Fotografía: Jesús Massó
Todavía estamos a tiempo. Todavía podemos si no salvarnos al menos salvarlos, al menos salvarlas, al menos rescatar cada cuchillo de esperanza, cada disparo de tierra mojada, cada castillo de agua, cada fiesta de sirena, cada asamblea de horizontes recién paridos y ponerlos en las manos de los niños. Todavía podemos salvarnos, o al menos dejar que nos salven. Porque tenemos semillas, tenemos el vuelo, un poderoso semillero de alas que nos permite construirnos de nuevo. Una herramienta tan viva, tan frágil, tan poderosa que debemos cuidar con el mimo de pluma preciso, con la punta de flecha adecuada, con la escamosa caricia del pez. Tenemos que cuidarnos. Tenemos que cuidarlos. Tenemos que cuidarlos porque los niños son la clave, la semilla, las alas. Los niños son la ciudad que se construye. Los niños son el tiempo que nos espera.
Desde las azoteas más rojas y con la mirada perdida de siglos esta anciana ciudad continúa encogiéndose de hombros bajo los pies diminutos de cada niño que la pisa, bajo los enormes zapatos sucios de los viejos que la pisotean. Desde la casapuerta más amarilla y con los brazos cruzados de siglos la ciudad se sienta al fresco a contarse las arrugas de las manos con el delantal puesto y un griterío de niños y escaleras jugando a la videoconsola o luchando por el cuerpecito enclenque y negro del mando de un televisor que nunca calla.
Hablamos de educación, hablamos de libertad, hablamos de comodidad y hablamos de respeto, (ese modito que se dice en mi pueblo). Hablamos de muchas cosas que suponemos a los niños, sin tener demasiado claro qué es la educación, qué es la libertad, qué es en definitiva ese modito ni para quién lo queremos.
Conozco niños temiendo el uniforme azul que les espera en septiembre y conozco a otros deseándolo con la fiereza de una gata en celo. Algo estamos haciendo mal, algo le estamos robando a los niños, algo que pareciera que nos da miedo de ellos. Ahí reside el misterio. Los niños se construyen no crecen. Se construyen con el mismo plano de la obra de cada casa en la que viven, se construyen o los construimos. De cualquier modo, desde siempre las obras levantan polvo. Un polvo oportuno que nos indica el cambio, un polvo cósmico que nos respira y que respiramos solo por unos segundos. Pasa entonces lo que tiene que pasar, barremos toda la casa de ese polvo que provocamos nosotros mismos para que todo permanezca intacto.

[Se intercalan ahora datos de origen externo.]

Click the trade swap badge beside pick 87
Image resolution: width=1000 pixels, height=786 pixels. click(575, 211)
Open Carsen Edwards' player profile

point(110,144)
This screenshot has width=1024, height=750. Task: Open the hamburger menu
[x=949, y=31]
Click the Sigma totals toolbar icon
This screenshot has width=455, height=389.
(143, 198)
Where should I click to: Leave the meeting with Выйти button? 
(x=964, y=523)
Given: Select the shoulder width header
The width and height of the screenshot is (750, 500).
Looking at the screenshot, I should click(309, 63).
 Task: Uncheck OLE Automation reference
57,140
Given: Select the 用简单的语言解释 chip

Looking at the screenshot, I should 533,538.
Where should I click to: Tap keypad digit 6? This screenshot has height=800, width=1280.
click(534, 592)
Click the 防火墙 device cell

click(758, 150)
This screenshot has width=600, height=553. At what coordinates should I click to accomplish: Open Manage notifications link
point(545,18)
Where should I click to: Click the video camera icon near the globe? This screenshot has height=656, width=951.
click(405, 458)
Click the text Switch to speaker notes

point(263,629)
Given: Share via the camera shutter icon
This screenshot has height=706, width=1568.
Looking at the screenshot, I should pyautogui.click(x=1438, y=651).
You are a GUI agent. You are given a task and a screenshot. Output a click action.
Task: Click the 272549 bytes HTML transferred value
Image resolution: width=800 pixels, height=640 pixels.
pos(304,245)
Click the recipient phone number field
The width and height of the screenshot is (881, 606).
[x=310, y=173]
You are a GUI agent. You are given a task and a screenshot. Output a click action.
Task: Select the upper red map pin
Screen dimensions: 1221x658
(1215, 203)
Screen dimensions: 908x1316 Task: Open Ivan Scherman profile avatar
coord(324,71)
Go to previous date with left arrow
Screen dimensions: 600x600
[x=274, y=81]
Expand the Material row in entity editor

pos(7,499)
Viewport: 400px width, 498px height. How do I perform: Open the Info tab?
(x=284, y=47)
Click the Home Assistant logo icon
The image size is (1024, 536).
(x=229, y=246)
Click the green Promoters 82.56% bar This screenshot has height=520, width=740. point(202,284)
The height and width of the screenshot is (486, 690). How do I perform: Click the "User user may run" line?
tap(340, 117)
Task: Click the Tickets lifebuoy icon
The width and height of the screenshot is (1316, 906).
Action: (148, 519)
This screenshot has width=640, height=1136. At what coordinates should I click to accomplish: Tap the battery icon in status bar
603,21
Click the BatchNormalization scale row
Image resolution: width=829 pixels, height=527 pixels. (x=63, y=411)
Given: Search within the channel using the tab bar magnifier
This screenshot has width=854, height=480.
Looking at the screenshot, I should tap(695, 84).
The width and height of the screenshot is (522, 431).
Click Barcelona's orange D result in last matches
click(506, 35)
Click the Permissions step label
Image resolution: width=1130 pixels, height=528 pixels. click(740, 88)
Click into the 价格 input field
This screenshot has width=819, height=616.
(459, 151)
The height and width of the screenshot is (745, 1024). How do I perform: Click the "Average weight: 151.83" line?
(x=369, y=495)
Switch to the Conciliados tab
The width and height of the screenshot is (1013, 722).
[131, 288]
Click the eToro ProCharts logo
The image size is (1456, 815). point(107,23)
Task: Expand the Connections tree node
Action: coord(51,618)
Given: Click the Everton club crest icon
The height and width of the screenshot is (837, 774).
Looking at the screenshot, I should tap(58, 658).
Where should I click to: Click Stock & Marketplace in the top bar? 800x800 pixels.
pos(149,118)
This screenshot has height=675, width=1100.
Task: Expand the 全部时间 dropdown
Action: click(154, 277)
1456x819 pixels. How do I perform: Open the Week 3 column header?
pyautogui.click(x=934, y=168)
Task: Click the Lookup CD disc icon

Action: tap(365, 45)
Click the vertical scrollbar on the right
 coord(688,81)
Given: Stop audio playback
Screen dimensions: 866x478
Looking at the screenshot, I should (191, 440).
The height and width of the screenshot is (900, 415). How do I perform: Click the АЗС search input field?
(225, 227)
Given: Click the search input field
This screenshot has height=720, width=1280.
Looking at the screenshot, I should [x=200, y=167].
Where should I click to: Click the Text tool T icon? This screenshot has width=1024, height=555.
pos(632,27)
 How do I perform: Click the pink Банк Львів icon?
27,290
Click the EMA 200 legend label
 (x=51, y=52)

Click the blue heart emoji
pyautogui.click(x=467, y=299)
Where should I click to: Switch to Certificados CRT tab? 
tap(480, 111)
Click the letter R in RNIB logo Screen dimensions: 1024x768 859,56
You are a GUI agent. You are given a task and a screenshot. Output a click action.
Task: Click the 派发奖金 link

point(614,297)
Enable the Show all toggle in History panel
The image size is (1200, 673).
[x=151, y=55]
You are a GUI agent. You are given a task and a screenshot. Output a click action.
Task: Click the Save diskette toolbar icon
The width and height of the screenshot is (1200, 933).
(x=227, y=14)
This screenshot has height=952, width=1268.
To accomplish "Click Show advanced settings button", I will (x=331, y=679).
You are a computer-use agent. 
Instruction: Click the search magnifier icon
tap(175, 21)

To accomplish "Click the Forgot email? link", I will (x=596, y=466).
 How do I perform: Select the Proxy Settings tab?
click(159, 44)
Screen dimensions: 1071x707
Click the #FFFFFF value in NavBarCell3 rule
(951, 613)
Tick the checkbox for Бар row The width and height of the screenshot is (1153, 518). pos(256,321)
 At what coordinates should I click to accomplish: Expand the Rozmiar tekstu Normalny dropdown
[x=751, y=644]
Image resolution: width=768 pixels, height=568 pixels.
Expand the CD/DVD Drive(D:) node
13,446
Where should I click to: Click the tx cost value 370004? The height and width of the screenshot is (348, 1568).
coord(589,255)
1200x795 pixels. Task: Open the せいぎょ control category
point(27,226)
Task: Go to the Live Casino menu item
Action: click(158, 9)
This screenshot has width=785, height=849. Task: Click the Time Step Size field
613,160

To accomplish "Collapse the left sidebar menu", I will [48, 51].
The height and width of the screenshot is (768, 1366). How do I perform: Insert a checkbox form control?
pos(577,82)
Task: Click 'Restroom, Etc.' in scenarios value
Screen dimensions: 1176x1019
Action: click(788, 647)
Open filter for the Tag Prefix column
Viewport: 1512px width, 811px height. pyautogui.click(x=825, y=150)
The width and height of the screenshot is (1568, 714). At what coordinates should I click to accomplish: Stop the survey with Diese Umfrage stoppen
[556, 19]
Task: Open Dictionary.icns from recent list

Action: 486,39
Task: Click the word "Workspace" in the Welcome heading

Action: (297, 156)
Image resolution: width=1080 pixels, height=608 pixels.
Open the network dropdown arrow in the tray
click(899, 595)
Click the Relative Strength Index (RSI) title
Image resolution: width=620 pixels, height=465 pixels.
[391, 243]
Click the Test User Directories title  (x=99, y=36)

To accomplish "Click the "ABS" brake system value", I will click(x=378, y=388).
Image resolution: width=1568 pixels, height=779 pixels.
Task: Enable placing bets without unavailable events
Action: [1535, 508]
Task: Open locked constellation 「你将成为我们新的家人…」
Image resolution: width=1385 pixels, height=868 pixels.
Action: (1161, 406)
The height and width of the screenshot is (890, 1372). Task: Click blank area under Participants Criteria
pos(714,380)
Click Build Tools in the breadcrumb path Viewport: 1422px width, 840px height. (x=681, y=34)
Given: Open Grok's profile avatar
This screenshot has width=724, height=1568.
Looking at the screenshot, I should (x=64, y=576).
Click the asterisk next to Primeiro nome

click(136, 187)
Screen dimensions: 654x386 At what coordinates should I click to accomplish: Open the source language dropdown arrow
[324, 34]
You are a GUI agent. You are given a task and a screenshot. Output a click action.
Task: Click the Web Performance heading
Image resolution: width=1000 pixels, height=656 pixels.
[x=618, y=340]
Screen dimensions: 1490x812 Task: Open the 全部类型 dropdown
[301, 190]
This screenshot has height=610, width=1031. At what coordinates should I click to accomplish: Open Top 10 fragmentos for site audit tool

Pasa entonces lo que tiene que pasar, un niño nace y rápidamente se le enseña el significado del NO. Un NO que es un castigo siempre, un no que es un fracaso siempre. No contentos con esta catástrofe, se le pone el uniforme azul, se le extirpa su puñal de horizontes y con su pan bajo el brazo conformamos su llanto. Más tarde se barre todo el polvo de vida que dejan alrededor del hogar. Y todo permanece intacto, igual que antes de que nacieran. Sin huella ni presagio.
No sé muy bien cómo tenemos que hacerlo pero ellos son el tiempo que nos espera. Ellos son la clave. Dejemos su luminoso polvo de obra inundando la ciudad. Dejemos que ese polvo infante mate lentamente a los poderes asmáticos que nos ahogan, que nos aprietan el nudo de la corbata, que nos atan los cordones de los zapatos. Dejemos polvo de placenta recién nacida regando nuestra ciudad para que deje de ser una vieja con ojos de niña enferma.
Dejémosla crecer porque todavía estamos a tiempo.